* [WHAT YOU NEED TO DO] Copy out the data below word for word, beginning at the line that contains "Where should I click to: Click help" and ending after the line that contains "Action: (390, 379)".

— start —

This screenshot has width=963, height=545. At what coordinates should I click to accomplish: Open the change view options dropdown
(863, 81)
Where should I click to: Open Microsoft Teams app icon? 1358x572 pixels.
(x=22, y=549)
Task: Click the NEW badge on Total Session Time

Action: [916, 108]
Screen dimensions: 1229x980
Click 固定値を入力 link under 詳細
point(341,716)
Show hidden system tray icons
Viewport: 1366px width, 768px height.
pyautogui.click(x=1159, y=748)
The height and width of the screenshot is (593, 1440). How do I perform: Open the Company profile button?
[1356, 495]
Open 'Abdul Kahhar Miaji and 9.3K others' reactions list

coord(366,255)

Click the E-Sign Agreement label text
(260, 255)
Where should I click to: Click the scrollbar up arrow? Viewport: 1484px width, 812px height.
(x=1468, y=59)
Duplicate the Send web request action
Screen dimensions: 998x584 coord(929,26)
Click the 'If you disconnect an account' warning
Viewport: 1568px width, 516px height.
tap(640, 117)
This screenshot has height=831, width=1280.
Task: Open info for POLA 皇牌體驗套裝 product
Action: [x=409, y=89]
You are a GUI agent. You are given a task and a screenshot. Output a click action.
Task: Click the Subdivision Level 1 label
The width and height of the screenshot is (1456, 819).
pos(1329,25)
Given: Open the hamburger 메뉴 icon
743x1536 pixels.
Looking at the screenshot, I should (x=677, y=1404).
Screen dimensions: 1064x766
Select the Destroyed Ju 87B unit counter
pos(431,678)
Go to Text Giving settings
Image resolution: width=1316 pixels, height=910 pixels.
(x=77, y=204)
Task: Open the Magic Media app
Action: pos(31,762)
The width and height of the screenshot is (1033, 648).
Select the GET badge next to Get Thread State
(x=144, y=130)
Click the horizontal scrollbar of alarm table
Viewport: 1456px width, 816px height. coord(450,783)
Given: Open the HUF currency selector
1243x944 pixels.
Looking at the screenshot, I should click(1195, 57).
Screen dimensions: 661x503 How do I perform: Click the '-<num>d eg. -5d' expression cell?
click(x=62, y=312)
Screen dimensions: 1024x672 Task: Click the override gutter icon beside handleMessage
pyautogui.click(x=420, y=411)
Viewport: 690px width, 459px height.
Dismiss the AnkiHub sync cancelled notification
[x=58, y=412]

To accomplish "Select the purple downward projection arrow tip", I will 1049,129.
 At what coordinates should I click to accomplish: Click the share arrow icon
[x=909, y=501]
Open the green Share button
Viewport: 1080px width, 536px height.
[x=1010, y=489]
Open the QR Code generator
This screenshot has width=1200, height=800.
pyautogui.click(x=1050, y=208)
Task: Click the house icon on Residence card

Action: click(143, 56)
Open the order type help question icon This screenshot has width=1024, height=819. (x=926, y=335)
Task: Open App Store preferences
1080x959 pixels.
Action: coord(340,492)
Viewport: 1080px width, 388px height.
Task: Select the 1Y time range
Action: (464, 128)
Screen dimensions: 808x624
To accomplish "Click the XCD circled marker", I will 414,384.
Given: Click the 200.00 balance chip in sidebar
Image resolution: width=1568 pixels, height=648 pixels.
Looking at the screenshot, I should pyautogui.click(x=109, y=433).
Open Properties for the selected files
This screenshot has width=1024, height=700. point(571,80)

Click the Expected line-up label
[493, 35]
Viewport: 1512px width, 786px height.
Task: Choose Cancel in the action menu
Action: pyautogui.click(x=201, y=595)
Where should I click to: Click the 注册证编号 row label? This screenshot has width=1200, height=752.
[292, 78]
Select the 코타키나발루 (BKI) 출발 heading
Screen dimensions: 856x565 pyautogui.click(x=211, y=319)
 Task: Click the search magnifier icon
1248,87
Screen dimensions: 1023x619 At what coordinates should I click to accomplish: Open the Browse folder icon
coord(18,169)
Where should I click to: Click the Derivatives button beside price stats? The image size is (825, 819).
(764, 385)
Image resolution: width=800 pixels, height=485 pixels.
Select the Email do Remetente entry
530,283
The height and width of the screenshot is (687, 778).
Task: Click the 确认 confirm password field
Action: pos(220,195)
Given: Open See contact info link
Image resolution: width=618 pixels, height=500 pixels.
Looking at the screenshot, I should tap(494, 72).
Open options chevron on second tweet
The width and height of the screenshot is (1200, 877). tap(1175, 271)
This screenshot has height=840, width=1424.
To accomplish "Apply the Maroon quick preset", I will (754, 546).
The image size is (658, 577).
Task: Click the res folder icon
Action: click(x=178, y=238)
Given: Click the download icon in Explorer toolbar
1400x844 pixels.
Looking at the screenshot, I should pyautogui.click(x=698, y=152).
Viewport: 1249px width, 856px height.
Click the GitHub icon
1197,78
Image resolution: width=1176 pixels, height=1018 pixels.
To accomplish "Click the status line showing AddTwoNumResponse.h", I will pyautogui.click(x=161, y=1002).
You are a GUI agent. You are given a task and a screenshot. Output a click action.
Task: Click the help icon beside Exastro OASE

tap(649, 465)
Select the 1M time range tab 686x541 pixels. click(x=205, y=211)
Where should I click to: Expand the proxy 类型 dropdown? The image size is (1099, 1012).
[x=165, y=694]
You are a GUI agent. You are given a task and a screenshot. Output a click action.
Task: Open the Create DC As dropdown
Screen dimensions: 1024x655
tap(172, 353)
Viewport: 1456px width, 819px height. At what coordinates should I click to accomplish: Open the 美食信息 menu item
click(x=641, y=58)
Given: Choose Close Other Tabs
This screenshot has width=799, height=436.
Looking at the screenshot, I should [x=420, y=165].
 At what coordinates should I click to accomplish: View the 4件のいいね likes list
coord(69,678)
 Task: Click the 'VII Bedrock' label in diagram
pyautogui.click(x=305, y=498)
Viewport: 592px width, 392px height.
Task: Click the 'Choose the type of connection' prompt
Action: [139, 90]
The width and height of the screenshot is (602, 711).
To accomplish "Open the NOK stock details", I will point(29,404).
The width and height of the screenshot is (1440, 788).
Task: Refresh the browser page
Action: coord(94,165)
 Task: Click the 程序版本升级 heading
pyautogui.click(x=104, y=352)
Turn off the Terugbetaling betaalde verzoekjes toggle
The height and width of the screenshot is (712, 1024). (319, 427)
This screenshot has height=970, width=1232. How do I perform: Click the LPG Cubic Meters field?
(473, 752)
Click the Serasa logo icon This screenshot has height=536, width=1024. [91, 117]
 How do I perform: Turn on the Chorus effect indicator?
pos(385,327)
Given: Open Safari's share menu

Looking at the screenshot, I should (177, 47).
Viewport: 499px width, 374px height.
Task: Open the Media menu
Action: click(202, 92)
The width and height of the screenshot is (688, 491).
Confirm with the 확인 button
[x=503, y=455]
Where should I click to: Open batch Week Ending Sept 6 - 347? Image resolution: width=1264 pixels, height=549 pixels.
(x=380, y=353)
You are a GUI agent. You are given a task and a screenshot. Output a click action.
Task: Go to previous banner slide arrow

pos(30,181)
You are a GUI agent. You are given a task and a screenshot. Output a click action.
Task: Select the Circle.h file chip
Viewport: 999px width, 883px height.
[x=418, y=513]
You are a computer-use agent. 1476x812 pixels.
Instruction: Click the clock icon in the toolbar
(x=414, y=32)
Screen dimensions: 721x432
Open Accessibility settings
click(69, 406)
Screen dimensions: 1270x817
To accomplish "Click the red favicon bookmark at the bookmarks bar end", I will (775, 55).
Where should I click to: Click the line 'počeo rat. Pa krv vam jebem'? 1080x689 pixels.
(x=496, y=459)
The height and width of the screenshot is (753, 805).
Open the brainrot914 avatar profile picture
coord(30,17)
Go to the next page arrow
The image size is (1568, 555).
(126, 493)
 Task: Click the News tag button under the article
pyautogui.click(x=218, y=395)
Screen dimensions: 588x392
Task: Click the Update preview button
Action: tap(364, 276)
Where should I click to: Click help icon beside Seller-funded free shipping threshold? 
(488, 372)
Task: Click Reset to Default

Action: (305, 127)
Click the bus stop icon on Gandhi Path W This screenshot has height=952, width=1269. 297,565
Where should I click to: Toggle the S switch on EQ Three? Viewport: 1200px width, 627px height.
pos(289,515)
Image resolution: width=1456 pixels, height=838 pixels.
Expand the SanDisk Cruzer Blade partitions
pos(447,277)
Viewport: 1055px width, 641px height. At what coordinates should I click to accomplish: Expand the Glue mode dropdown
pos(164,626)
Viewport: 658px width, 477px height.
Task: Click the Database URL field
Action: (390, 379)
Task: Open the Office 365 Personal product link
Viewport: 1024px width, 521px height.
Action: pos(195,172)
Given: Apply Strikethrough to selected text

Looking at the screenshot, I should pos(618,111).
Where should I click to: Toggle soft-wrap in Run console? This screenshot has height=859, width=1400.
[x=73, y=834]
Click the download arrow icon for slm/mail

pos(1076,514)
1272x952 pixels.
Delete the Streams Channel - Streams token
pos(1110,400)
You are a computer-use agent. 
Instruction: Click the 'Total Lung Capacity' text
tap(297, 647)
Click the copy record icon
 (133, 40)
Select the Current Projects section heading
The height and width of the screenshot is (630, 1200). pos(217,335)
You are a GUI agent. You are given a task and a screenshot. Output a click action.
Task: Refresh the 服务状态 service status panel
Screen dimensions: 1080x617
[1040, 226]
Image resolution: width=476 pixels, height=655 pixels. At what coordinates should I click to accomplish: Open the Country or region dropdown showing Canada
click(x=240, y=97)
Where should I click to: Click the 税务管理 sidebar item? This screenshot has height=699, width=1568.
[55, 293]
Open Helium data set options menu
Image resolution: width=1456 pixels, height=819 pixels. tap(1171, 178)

— end —

* [TASK SOLUTION]
Where should I click to: Click help icon beside Seller-funded free shipping threshold? 
(488, 372)
Task: Click Reset to Default

Action: (305, 127)
Click the bus stop icon on Gandhi Path W This screenshot has height=952, width=1269. 297,565
Where should I click to: Toggle the S switch on EQ Three? Viewport: 1200px width, 627px height.
pos(289,515)
Image resolution: width=1456 pixels, height=838 pixels.
Expand the SanDisk Cruzer Blade partitions
pos(447,277)
Viewport: 1055px width, 641px height. At what coordinates should I click to accomplish: Expand the Glue mode dropdown
pos(164,626)
Viewport: 658px width, 477px height.
Task: Click the Database URL field
Action: (390, 379)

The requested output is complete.